Scientists from several environmental and water conservation groups and the Makerere University Mountain Resource Centre in Uganda will make the climb. They are led by Luc Hardy, the founder of similar expeditions to the Arctic region, and guided by the French climber, David Rastouil.

The climb is called the Doomed Glaciers of Africa expedition.

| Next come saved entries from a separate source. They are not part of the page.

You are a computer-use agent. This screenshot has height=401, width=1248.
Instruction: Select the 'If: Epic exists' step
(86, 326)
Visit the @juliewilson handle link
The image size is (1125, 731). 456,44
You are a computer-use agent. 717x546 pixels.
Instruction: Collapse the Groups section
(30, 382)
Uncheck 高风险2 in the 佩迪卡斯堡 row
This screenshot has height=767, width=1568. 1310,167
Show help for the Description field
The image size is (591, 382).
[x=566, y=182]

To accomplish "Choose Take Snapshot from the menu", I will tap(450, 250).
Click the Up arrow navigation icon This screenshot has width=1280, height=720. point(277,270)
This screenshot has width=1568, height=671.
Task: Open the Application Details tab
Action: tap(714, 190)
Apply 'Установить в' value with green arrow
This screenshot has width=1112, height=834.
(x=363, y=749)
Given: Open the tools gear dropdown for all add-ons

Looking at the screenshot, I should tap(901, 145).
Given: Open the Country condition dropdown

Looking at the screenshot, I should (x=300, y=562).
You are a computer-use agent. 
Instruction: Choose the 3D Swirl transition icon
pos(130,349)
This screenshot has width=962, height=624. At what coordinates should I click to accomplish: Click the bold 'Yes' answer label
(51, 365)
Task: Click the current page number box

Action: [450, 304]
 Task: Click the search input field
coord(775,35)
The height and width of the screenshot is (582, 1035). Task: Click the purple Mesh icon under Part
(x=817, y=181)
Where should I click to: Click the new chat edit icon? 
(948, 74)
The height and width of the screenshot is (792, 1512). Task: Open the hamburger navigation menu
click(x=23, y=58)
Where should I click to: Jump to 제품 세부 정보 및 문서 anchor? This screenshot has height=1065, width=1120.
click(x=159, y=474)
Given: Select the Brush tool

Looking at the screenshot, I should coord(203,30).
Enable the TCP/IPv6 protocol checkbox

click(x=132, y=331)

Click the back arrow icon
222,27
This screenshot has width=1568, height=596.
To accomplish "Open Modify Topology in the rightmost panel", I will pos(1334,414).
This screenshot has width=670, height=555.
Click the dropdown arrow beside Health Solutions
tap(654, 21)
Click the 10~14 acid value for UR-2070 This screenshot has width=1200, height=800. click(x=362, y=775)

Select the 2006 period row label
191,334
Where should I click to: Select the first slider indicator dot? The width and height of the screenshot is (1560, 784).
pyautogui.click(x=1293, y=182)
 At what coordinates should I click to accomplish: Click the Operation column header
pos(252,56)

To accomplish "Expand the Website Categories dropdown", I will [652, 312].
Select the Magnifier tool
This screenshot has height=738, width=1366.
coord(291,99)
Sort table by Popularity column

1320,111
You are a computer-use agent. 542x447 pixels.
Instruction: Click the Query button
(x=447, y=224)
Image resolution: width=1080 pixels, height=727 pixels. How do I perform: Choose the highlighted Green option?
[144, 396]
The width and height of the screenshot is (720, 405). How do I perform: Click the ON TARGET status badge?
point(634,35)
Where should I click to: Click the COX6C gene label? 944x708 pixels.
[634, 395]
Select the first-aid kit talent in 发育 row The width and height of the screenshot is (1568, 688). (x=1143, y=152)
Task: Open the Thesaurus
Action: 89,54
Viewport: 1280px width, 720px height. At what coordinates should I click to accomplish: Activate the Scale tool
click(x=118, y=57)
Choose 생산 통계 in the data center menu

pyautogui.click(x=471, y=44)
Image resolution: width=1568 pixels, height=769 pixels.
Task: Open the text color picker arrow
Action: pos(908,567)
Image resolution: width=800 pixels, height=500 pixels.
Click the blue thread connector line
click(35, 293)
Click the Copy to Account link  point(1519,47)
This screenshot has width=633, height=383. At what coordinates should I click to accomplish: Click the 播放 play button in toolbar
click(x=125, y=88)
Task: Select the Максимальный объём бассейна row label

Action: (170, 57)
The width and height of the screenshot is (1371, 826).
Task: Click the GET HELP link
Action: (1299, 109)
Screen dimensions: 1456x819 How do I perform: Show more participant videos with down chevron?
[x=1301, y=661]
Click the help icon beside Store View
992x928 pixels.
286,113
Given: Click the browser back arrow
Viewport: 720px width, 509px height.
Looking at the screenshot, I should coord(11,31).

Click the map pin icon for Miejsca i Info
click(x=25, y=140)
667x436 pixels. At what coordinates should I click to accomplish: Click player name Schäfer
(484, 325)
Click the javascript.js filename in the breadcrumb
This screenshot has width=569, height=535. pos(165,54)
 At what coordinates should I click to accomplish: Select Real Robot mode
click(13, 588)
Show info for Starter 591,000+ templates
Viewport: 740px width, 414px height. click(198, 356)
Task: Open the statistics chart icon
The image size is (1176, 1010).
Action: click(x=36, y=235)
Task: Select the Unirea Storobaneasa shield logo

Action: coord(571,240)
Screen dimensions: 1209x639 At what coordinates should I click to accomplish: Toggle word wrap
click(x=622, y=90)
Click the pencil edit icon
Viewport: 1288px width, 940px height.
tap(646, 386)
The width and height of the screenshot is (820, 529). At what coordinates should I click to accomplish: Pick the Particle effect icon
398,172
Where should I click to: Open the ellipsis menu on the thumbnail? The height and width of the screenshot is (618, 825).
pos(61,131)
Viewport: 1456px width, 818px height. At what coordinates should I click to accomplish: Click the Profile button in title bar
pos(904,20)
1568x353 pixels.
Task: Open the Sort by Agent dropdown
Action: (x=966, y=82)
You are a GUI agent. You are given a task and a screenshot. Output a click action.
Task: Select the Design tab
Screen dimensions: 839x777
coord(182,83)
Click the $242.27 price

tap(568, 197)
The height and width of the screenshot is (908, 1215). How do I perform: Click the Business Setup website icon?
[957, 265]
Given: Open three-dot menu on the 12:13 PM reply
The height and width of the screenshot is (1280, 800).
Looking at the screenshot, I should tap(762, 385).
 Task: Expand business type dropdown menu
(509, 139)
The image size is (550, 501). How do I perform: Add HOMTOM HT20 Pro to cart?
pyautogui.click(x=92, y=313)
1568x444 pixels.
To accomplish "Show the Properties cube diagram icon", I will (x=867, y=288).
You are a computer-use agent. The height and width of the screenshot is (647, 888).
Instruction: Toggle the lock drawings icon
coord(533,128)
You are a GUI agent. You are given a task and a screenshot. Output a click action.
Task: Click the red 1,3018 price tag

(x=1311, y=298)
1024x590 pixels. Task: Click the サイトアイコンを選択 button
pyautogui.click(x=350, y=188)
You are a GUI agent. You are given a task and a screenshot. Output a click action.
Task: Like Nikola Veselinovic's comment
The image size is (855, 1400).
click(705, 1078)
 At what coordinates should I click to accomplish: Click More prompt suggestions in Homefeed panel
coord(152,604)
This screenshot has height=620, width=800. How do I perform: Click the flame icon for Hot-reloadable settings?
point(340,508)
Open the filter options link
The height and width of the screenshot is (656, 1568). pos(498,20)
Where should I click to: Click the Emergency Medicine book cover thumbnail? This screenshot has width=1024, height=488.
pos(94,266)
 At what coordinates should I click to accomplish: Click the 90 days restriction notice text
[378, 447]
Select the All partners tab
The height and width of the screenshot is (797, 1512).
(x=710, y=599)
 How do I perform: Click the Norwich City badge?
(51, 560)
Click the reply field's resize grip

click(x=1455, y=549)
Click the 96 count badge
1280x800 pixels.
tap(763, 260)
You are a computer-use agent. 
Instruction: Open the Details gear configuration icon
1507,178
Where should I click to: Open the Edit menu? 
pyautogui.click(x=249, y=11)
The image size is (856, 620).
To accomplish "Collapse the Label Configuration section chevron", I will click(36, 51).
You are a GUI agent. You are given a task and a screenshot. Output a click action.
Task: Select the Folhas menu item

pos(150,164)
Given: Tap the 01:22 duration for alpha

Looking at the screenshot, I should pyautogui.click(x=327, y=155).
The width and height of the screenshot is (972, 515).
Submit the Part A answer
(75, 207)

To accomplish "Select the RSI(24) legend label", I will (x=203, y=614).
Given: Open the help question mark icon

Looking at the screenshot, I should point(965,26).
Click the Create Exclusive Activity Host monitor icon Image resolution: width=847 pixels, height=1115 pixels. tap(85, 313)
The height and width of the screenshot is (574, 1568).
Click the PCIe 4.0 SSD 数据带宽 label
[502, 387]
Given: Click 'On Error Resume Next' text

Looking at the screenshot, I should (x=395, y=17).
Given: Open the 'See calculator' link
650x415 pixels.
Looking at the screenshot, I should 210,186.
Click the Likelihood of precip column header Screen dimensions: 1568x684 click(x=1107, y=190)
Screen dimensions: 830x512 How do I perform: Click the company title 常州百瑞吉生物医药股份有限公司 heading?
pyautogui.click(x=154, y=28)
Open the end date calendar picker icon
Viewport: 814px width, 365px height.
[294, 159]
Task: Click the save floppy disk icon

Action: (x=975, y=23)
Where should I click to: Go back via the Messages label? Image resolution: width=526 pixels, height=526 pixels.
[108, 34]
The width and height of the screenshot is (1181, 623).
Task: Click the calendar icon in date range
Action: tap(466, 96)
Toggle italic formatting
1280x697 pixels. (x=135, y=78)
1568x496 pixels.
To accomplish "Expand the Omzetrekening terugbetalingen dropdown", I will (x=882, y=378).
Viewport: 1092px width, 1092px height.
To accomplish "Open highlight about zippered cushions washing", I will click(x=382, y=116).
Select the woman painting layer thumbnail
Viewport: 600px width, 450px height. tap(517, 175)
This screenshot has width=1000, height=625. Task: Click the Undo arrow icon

"What is happening in the Ruwenzoris sheds light on the challenges we are facing globally from climate change and the world water crisis," Hardy said in a press release earlier this week.
 
“There is a series of glaciers located in the Ruwenzori Mountains in Uganda," said Paul Garwood, communications director for Green Cross International, "and it’s been shown that within about 100 years the glacial area has been reduced from 7.5 kilometers to less than one kilometer.”  Green Cross is a non-profit organization in Geneva that was founded by Nobel Peace Laureate Mikhail Gorbachev. Green Cross is participating in the expedition.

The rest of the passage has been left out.